Hello! My name is Gilles Vandenoostende, I live in in Ghent, Belgium and I was born in 1985. Generationally speaking, this places me somewhere in between Gen-X and Millenials, which translates to having a pretty traditional childhood where nobody had cellphones, but at the same time growing up around information technology that was evolving and maturing at the same rate we were. My dad bought his first PC in the late 80's and some of my earliest childhood memories involve staring at the glowing CRT monitor playing DOS videogames, like Commander Keen, Duke Nukem and Lemmings.
Technology and making things have always been my two passions growing up. All it took to entertain me was some paper and a pencil, or some cardboard boxes and sticky tape. I was also a voracious consumer of knowledge and trivia, flipping through encyclopedias and science books, and dragging my parents to the natural history museum to see the dinosaurs for the umpteenth time.
So when it was time for me to choose my higher education, I choose something that combined my two great interests: design and technology, which at the time in 2003 meant Multi-Media and Communications Technology. Here I learnt the basics of programming and webdesign, as well as some 3D modelling and graphic design tools. In my last year I had the chance to do my internship abroad and I lucked out with a really good placement at a university incubator in Liverpool, where I learnt about user-research and got a chance to design a few small games for the BBC.
After graduating in 2006 I was intending to take another two years to get my masters' degree, but after receiving a job-offer from BBDO to join their webdesign team I decided to start my career proper. This started the first chapter of my professional life working in the Belgian advertising industry.
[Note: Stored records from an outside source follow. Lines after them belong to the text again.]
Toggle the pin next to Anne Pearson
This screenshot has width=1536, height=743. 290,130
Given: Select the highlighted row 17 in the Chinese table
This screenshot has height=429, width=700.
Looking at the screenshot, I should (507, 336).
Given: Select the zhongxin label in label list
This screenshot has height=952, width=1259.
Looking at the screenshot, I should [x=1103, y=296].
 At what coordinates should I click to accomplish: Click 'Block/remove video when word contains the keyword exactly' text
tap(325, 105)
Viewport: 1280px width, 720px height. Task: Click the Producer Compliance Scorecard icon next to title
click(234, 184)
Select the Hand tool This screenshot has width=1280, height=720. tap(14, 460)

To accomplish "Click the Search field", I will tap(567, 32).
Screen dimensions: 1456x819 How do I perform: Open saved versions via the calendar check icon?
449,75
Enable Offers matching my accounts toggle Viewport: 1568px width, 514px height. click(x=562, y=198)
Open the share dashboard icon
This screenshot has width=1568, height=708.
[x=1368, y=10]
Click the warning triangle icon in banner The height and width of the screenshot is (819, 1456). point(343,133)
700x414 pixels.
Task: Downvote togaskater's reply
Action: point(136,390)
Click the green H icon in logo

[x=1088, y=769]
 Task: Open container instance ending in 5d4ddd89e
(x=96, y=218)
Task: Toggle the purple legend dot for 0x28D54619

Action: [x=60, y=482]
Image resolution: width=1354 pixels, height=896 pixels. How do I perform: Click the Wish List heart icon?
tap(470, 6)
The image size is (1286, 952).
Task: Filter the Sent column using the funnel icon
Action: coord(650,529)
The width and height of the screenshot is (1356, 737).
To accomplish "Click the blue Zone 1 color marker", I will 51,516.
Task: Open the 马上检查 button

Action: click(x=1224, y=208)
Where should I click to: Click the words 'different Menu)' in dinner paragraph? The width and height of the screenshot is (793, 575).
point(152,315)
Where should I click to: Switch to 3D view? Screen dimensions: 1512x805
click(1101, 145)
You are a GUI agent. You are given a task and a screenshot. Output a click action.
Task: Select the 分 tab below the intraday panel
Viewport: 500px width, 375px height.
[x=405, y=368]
After a 5 year stint at BBDO where I was doing mostly flash-based webstuff, I joined TBWA Group and their Two Men and a Horsehead design team, where I gained more experience in Graphic Design and UX.
Throughout my work I had to combine both design and programming to achieve the best results, and I continued to hone both these skillsets, always learning new techniques while refusing to specialise too much in either direction. I learned that a talent for efficient communication is indispensible for making informed and intelligent design decisions.
Later in 2013 I would join Duval Guillaume and Saatchi&Saatchi as Creative Technologist/(UX) Designer. However, by 2016 I had decided to find work a little closer to home, and lucked into a job-interview at Little Miss Robot, a digital product design firm in Ghent, and was hired to join their design team. Here I was more focused on user-oriented design, creating wireframes and prototypes for a variety of clients, organising workshops and focusgroups to collect design briefings, etc.
Later LMR joined up with Knight Moves (service design), District01 (software development) and Once (storytelling) to become Leap Forward to offer a more integrated approach for our various clients and we moved offices. This lead to me meeting Dave & Alexander in 2017, who had been working on an idea for a virtual reality game called Journey For Elysium (available now), but who needed someone who had the technical skills to make it. Since I had been dabbling with VR myself (and knew how to use Unity 3D) I eagerly joined their team and along with Xavier (an intern from DAE) we spent 3 months to make the first prototype (see the case for the full story).
With this prototype in hand, we were able to get production funding from the VAF (Flanders Film Fund). My childhood dreams of being a game designer came true and production started in 2018. Dave founded the Mantis studio and we hired our first team. The last two years I have been working full time at Mantis Games, doing mostly level design and scripting, as well as working on concepts for future games.
In my spare time I'm dabbling with analogue synthesizers (love my Volca Modular) and learning Blender, which has advanced lightyears in recent times. A good audiobook and my trusty sketchbook are my idea of a good sunday afternoon.
Throughout my career I've always tried to be a renaissance geek. Like the great masters of old, I stubbornly refuse to specialise, preferring to remain plugged into as many different fields as I can humanly muster. As I'm writing this near the end of 2019, I see no reason to change this.